[Task prompt]:
Exact reproduction of every record is required, and pictures are to be excluded.

[Data for processing]:
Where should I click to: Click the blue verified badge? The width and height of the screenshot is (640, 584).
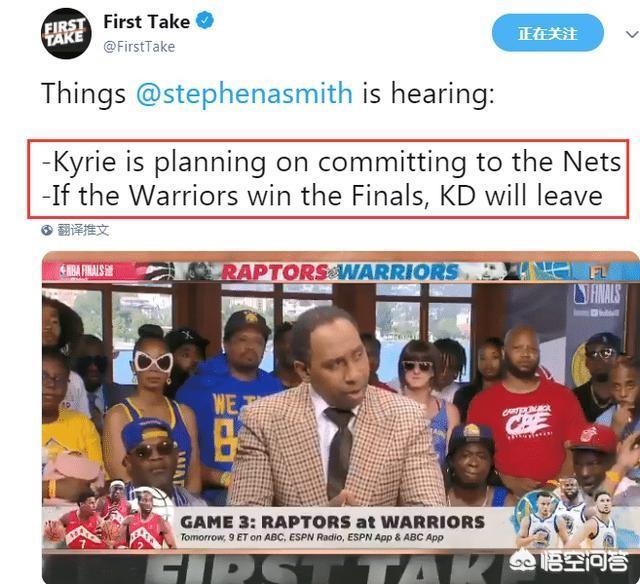(x=205, y=21)
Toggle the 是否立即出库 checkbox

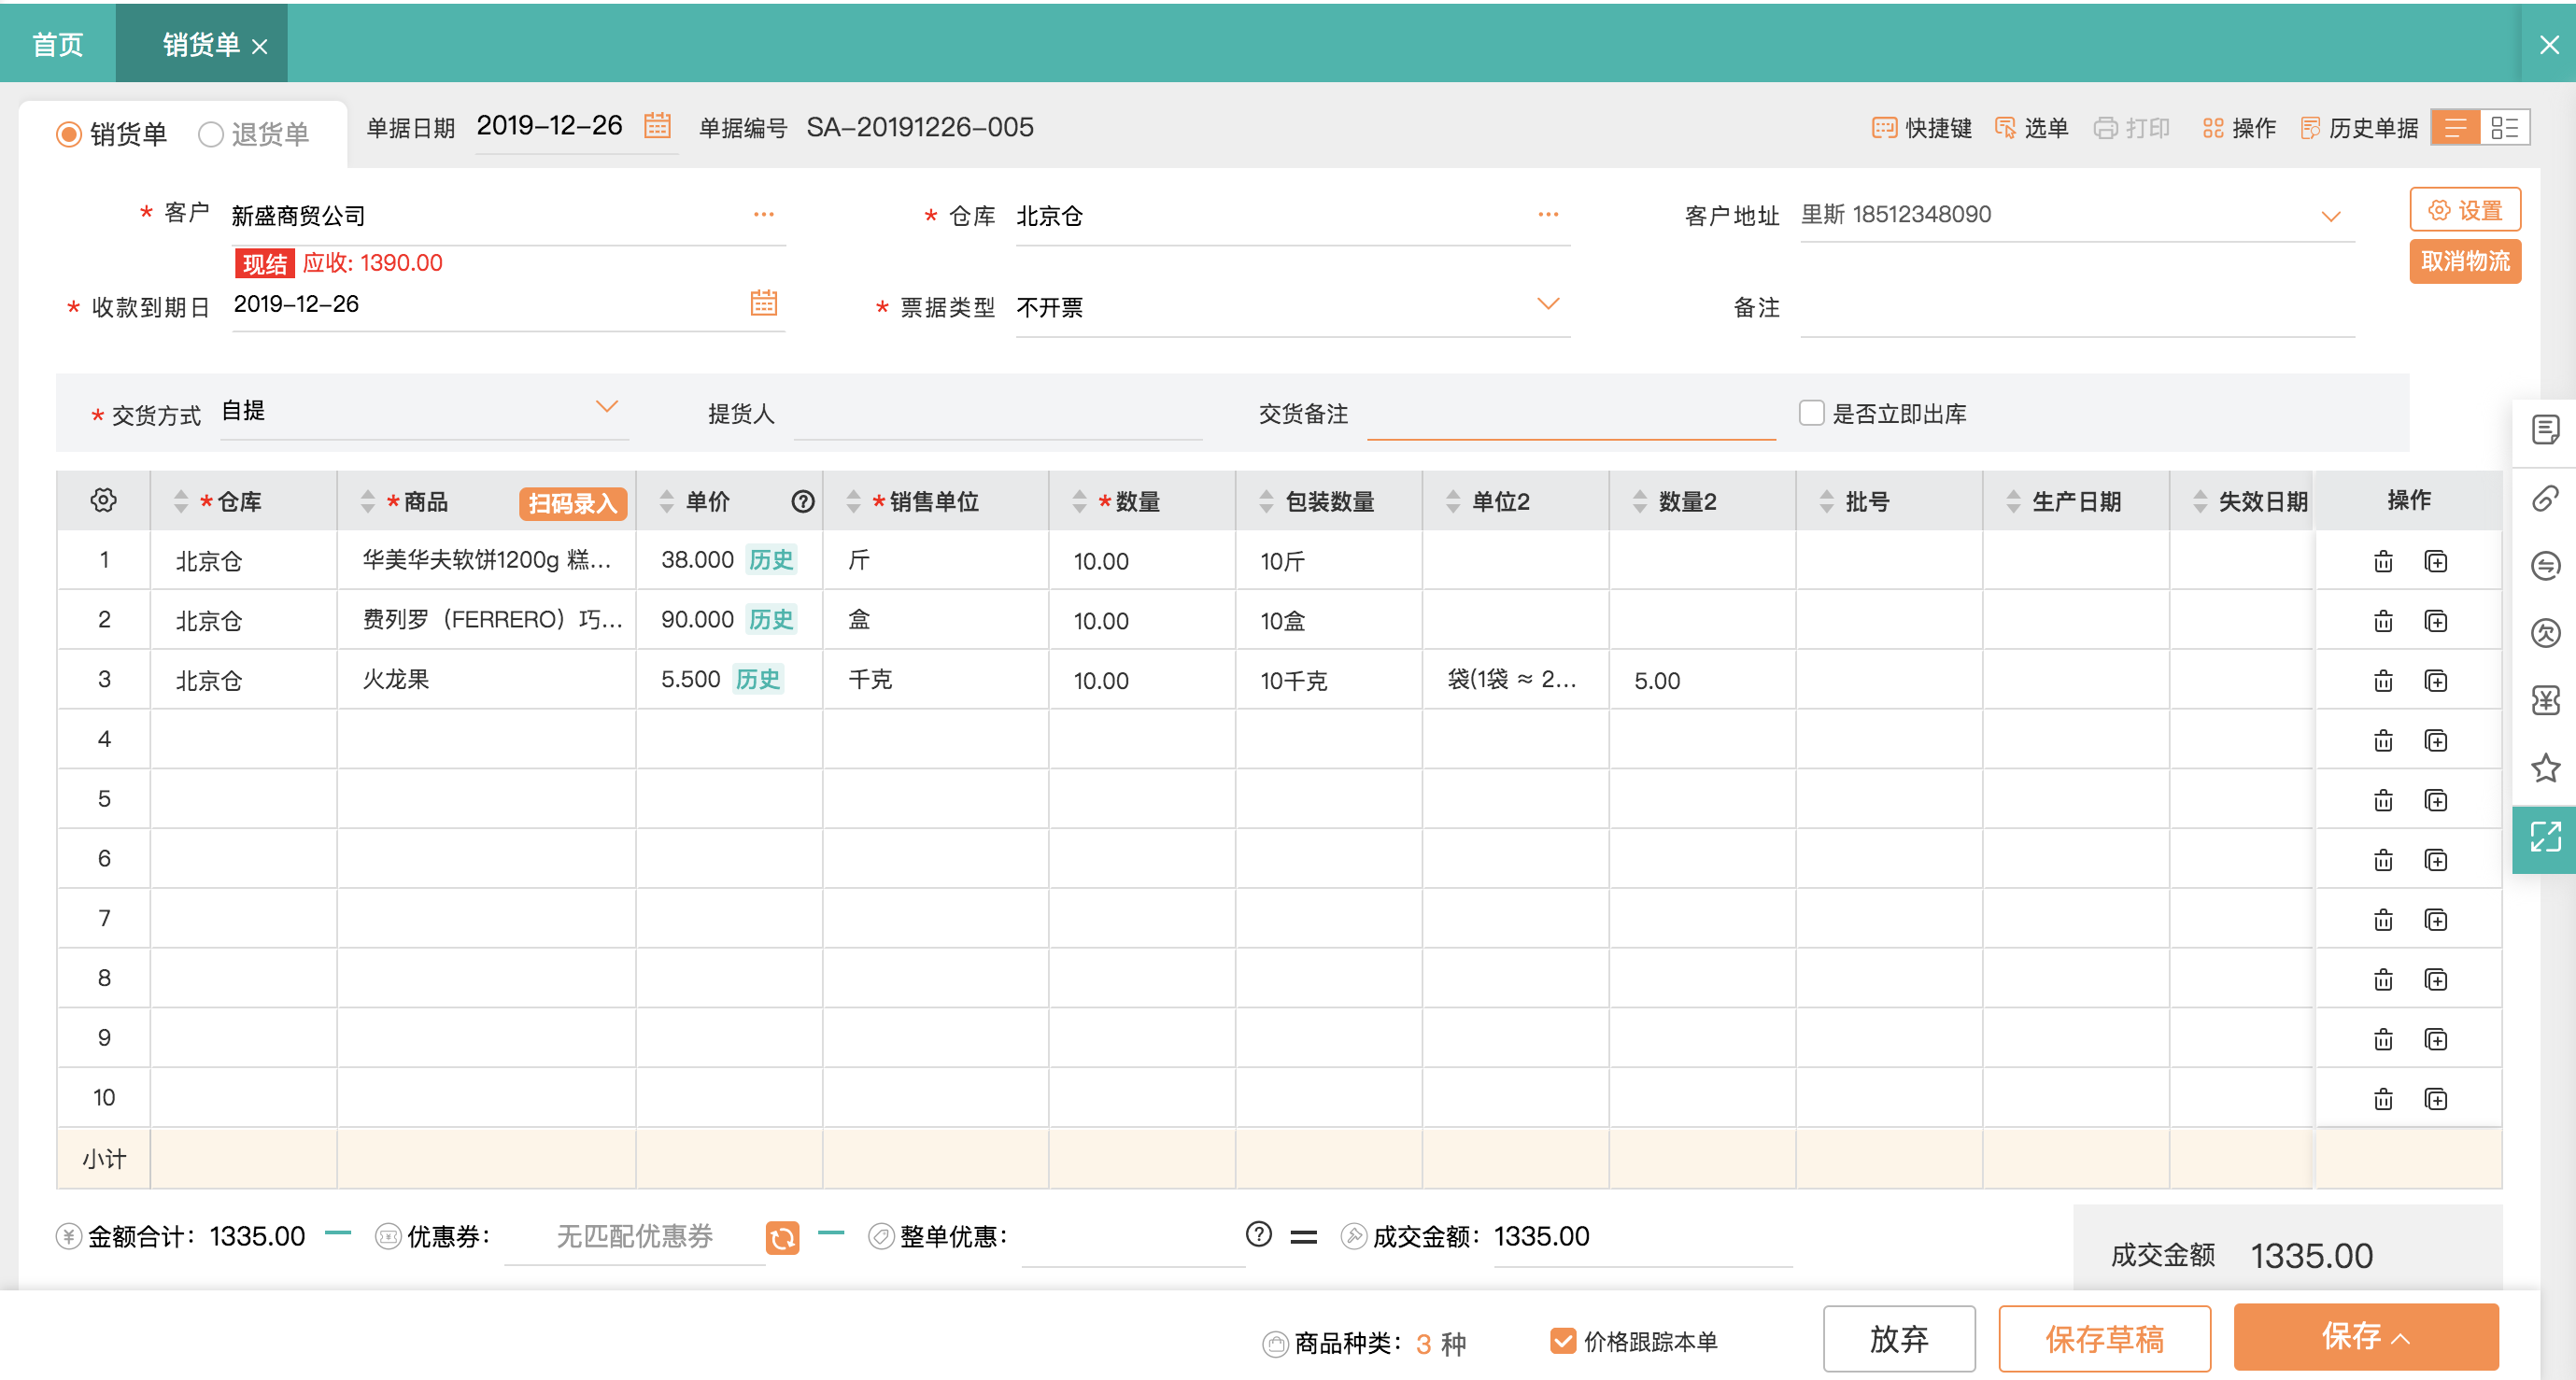(1811, 414)
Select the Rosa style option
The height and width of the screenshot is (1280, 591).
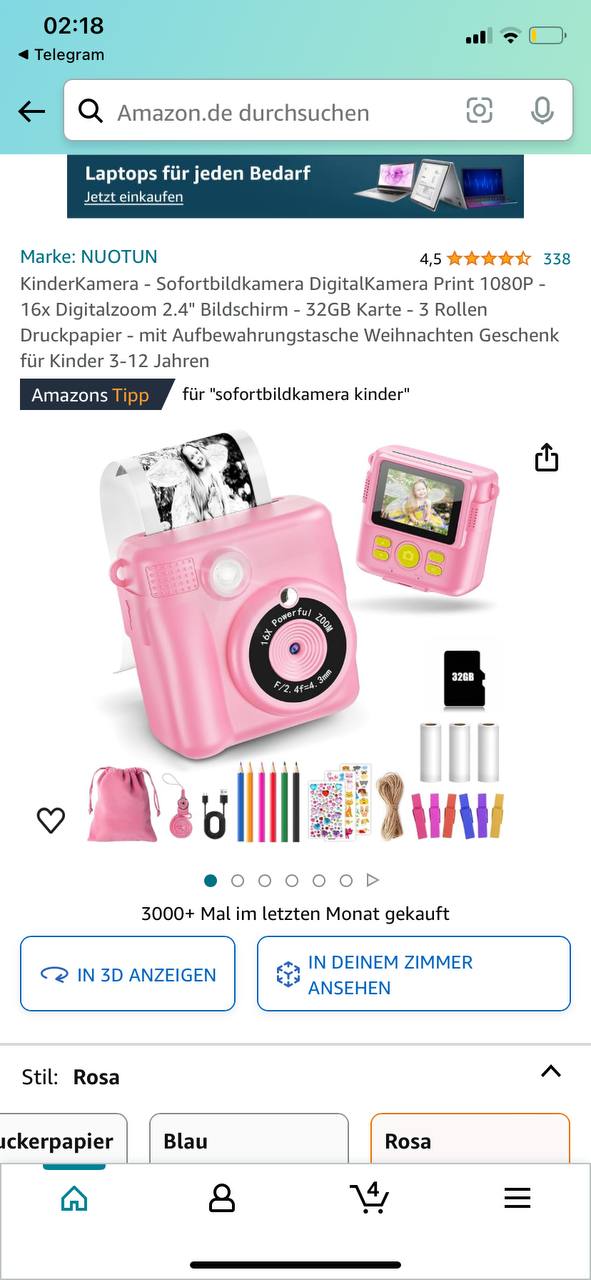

[Answer area]:
Where should I click to: Click the blue verified badge? The width and height of the screenshot is (640, 584).
(x=205, y=21)
Toggle the 是否立即出库 checkbox

(1811, 414)
Select the Rosa style option
The height and width of the screenshot is (1280, 591).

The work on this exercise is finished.